- Passage for review -
Unanswered goodbyes force us into this space of introspection. They strip away our illusions of control and remind us that closure is not something we can demand from others. True closure comes from within. It’s not about understanding why someone left or what might have gone wrong—it’s about learning to release the need for those answers. It’s about finding peace in the present, despite the shadows of the past.

This process isn’t easy. It requires us to sit with discomfort, to confront our pain without the solace of resolution. It demands that we practice forgiveness—not necessarily for the one who left, but for ourselves. Forgiveness for the moments we doubted our worth, for the times we replayed what we could not change. It asks us to extend compassion inward, to remind ourselves that our value is not determined by someone else’s choice to stay or go.

Over time, we come to understand that some stories are meant to remain unfinished. Their lessons unfold gradually, teaching us about our capacity for strength and grace. The silence of an unspoken goodbye, painful as it is, becomes a canvas for growth. It challenges us to redefine our idea of closure—not as an external resolution but as an internal state of acceptance.

We learn to trust ourselves again. To believe in our ability to navigate the uncertainties of life. Relationships, while beautiful and enriching, are not the sole source of our identity or strength. An unanswered goodbye pushes us to look inward, to discover that we are enough as we are, whole even without the explanations we once thought we needed.

The pain of an unresolved farewell doesn’t vanish overnight. It ebbs and flows, teaching us patience along the way. But with time, we find that its edges soften. The unanswered questions lose their urgency, and the silence becomes less a wound and more a space—a space where we can choose to create meaning, to cultivate resilience, and to honor our own journey.

So what do we take from these silent endings? Perhaps the most important lesson is this: we are not defined by what we’ve lost but by how we rise after losing it. The strength to move forward without answers, the courage to heal without resolution—these are quiet victories, testaments to the depth of our resilience.

Ask yourself: What does it mean to let go of the need for closure? What would it look like to trust in your ability to find peace, even in the midst of uncertainty? The answers to these questions are not easy, but they are profoundly freeing. They remind us that we are the authors of our own healing, the creators of our own meaning.

Yes, some goodbyes can be painful beyond words. But they are also transformative. They challenge us to let go, to grow, and to find strength in the silence. And in doing so, they reveal the quiet beauty of our own resilience—a beauty that no unanswered question or unresolved farewell can ever take away.

~ Coach Mantas 

Wednesday, January 1, 2025

Procrastination

Procrastination is not the absence of will—it’s the presence of pain, a quiet signal of a battle fought in silence. It’s not laziness; it’s the weight of an invisible storm pressing on the soul, a resistance born not from boredom but from unspoken wounds.  

We procrastinate not because we don’t care but because we care so deeply that it immobilizes us. Each delayed task whispers a fear of failure, perfectionism masked as avoidance, or the simple exhaustion of a spirit too weary to carry the load. Procrastination is the heart’s way of pausing, asking, “Are you sure we’re ready for this?.”

But here’s the breathtaking truth: it transforms once you meet it with understanding instead of judgment. Like a river unblocked, the energy that procrastination held captive begins to flow. It reveals that the time you thought you were wasting was time spent holding space for your own healing.  

And then, almost like magic, it dissolves—not through force, but through love. You awaken to the realization that time was never your enemy. You forget how to waste it because every moment, even the quiet ones, becomes sacred.  

Procrastination isn’t a flaw. It’s a map leading you back to the places within yourself that ache for your kindness, courage, and light. Listen to it. Heal through it. And when you emerge on the other side, you’ll find a version of yourself you never knew you were becoming—a self unburdened, unstoppable, free.

- Dataset excerpts -
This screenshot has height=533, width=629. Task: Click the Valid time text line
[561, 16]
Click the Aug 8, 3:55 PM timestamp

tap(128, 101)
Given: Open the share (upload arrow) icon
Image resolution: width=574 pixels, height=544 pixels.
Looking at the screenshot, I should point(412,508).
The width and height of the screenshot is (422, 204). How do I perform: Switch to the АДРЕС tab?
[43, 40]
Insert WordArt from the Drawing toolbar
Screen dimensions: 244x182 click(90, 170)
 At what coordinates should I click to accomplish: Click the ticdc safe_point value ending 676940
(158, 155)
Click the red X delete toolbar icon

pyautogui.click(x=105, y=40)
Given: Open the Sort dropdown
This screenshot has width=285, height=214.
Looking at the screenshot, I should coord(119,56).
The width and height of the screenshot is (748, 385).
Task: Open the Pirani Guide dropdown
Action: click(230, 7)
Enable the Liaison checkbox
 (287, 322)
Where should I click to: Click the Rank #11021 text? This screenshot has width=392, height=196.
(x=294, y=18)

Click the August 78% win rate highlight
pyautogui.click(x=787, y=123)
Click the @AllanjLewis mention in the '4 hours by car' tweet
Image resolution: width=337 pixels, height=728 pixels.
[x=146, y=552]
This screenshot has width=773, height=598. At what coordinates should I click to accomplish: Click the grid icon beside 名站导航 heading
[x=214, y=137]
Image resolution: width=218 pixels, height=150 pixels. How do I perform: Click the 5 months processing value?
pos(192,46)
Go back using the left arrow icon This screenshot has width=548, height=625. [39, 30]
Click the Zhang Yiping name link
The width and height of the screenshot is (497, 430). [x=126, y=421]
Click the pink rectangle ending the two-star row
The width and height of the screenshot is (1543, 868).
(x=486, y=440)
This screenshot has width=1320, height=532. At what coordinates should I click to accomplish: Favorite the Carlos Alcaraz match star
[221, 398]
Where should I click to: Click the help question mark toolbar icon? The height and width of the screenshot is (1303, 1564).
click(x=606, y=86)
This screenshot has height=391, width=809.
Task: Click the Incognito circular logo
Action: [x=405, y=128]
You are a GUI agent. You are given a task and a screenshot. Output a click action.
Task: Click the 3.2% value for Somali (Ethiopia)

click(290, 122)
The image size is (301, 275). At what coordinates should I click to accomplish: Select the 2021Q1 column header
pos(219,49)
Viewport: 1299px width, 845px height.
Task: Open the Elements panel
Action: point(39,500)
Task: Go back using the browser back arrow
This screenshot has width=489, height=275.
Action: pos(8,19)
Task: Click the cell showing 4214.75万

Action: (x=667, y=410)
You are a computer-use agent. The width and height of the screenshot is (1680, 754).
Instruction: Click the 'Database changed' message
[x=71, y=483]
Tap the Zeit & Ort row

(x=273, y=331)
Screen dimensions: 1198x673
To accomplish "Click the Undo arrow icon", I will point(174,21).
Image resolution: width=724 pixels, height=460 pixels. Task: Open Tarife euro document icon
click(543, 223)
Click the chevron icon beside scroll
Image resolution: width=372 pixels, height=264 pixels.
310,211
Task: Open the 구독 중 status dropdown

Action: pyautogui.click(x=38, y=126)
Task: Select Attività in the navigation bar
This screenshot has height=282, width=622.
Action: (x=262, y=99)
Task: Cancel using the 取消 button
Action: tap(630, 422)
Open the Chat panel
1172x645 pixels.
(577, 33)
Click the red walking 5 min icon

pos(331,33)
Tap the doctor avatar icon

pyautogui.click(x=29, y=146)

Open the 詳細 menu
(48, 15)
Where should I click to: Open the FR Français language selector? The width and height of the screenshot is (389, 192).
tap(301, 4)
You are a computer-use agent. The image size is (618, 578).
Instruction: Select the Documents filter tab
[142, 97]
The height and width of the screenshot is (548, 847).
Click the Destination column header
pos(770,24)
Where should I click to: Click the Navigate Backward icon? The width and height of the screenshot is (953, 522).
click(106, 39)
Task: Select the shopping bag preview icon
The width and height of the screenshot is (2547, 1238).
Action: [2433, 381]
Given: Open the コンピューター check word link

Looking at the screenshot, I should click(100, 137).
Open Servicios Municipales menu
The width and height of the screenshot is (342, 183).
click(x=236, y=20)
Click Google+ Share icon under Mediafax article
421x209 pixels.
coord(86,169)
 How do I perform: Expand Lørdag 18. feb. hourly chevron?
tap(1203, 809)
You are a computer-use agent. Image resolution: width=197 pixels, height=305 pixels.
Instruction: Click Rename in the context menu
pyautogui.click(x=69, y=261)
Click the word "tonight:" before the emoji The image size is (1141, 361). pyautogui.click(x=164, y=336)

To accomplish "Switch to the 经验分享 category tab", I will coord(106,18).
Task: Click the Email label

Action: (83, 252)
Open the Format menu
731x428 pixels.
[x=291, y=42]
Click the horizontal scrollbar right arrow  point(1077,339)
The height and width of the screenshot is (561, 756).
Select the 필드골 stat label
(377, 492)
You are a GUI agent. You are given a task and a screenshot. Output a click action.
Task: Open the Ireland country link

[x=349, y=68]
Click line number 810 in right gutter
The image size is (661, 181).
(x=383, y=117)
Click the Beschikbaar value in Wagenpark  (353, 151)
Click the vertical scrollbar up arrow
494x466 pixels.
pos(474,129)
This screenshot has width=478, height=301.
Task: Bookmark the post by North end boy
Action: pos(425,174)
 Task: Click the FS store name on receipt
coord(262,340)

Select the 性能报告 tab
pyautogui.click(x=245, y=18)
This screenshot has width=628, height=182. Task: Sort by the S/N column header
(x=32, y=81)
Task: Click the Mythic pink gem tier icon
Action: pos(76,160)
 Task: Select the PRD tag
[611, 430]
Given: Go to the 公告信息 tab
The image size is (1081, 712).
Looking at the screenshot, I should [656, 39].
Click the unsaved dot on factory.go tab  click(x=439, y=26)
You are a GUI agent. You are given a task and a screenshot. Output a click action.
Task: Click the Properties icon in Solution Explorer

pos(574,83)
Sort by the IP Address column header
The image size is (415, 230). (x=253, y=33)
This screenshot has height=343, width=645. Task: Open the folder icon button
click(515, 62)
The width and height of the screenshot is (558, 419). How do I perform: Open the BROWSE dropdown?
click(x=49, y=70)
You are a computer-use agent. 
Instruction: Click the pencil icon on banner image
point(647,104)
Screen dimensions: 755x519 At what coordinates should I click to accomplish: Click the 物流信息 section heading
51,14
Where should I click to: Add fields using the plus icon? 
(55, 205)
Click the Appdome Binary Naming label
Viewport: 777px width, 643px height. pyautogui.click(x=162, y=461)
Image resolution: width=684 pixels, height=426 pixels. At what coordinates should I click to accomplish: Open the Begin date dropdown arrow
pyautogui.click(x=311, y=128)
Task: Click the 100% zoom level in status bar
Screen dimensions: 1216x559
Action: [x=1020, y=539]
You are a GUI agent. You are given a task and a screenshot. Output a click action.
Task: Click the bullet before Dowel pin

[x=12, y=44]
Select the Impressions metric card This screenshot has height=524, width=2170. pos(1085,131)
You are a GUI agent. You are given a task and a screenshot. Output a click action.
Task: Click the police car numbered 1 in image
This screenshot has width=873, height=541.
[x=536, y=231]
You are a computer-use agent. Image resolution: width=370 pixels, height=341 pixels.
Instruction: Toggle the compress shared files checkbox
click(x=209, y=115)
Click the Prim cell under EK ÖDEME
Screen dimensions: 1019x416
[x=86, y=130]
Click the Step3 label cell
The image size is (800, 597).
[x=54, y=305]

- Work to be completed -
In the reflection on unanswered goodbyes and procrastination, what reason does the procrastination section give for why people procrastinate? Answer in one to three sentences.

- Expected answer -
People procrastinate not because they don't care but because they care so deeply that it immobilizes them. Each delayed task reflects a fear of failure, perfectionism masked as avoidance, or the simple exhaustion of a spirit too weary to carry the load.